Washington State University and Portland State University are pushing through multi-million-dollar cuts as both campuses face lower enrollment, shrinking public support, and high operating costs. The moves could mean dozens of faculty layoffs and disruptions for thousands of students.
At WSU, the Vancouver campus is facing unusually deep reductions. Professor and tenured faculty member Galia Peabody, who has taught there since 1996, said the school has already absorbed cuts, including a 10% budget reduction last year, but had so far avoided layoffs. This time, she said, the university is seeking such steep reductions that “there is no way to meet 15% without firing employees.” WSU is the state’s second-largest public university system, with more than 25,000 students enrolled in 2025, and its Vancouver campus is the system’s second-largest physical campus with about 2,700 students. Administrators said the campus is being cut more heavily because it receives about $2,500 more in state funding per student than the Vancouver, Tri-Cities and Everett campuses.
WSU leaders said the cuts are meant to minimize harm to students, jobs and research, and stressed they do not intend to rely on a “do more with less” approach in the coming fiscal year. Still, staff anxiety is rising, and one long-serving Vancouver faculty member, Heglars, said she plans to retire this fall partly to shield colleagues from layoffs.
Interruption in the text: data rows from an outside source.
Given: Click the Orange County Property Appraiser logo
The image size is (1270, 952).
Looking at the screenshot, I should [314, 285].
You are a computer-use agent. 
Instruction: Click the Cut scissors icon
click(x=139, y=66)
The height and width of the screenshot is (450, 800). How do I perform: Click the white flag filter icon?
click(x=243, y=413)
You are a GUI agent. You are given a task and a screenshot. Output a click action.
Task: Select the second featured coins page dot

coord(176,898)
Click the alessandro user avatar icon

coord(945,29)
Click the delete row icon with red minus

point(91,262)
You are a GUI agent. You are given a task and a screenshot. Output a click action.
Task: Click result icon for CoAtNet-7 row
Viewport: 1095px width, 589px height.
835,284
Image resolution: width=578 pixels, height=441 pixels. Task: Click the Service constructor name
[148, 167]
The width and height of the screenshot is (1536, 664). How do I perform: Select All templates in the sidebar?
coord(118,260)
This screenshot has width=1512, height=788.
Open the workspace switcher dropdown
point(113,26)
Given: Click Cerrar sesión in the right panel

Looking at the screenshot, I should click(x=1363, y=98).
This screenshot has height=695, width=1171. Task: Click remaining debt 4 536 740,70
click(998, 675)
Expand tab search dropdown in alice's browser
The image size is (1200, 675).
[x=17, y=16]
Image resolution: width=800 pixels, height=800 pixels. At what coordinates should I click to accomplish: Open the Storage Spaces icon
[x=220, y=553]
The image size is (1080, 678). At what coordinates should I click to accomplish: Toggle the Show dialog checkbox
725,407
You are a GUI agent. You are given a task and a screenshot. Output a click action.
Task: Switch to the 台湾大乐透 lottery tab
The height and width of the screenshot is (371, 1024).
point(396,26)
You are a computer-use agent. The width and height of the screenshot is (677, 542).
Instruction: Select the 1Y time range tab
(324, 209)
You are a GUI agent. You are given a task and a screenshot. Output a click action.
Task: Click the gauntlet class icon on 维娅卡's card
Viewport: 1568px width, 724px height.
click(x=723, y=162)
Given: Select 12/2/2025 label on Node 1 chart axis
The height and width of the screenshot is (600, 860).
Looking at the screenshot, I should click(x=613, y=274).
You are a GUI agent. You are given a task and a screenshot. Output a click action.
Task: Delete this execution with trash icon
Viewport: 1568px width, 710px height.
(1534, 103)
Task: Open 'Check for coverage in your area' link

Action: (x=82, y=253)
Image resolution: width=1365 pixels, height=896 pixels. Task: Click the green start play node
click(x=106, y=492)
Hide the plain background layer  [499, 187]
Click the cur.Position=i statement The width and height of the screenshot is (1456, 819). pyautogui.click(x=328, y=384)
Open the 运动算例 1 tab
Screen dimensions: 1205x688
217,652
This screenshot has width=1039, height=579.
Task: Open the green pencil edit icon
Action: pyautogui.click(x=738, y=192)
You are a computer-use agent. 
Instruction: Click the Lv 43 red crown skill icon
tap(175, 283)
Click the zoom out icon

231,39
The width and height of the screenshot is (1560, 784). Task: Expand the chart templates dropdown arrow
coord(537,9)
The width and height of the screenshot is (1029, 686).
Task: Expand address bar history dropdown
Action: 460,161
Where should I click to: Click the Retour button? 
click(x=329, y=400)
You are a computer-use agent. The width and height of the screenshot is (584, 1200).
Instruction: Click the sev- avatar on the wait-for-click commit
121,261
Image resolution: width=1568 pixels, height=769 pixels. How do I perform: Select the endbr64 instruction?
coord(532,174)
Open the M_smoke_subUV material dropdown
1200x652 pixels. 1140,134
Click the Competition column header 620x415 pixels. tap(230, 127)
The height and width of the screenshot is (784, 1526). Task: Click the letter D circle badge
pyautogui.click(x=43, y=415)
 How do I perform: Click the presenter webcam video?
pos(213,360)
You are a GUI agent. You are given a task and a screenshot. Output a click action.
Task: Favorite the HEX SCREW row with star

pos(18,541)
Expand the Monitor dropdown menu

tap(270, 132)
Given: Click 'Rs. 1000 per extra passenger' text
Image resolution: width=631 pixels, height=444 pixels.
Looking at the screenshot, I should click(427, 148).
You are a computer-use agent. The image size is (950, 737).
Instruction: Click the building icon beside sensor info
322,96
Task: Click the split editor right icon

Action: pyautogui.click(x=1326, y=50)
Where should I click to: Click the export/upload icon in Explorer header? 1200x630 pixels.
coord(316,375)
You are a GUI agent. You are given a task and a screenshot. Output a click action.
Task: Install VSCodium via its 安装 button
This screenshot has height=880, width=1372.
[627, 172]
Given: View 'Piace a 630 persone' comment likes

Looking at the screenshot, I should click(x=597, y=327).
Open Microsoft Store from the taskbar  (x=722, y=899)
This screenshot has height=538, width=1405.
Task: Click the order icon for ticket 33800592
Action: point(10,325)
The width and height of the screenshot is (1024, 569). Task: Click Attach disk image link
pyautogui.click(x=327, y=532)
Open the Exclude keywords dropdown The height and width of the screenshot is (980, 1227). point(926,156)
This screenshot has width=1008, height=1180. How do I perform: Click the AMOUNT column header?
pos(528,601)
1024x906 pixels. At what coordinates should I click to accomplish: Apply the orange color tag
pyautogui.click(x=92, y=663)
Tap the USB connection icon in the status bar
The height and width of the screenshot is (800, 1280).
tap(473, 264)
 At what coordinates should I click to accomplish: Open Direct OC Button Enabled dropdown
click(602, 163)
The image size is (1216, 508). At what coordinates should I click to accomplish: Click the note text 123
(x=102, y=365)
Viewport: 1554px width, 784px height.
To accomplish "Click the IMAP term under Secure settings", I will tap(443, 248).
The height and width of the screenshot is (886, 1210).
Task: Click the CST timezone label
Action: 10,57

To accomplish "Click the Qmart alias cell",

Meanwhile, Portland State University’s board approved an initial operating budget on Tuesday as the school works to erase a projected $35 million deficit by 2028. PSU has proposed cutting two programs and shrinking seven departments, a move that would lead to more than 50 layoffs and save $16 million. Faculty, union leaders and supporters gathered outside the board meeting to oppose the cuts and urge university leaders to reconsider. PSU said the budget is only an early step toward long-term stability and does not yet reflect the impact of any layoffs that may follow the ongoing reduction process.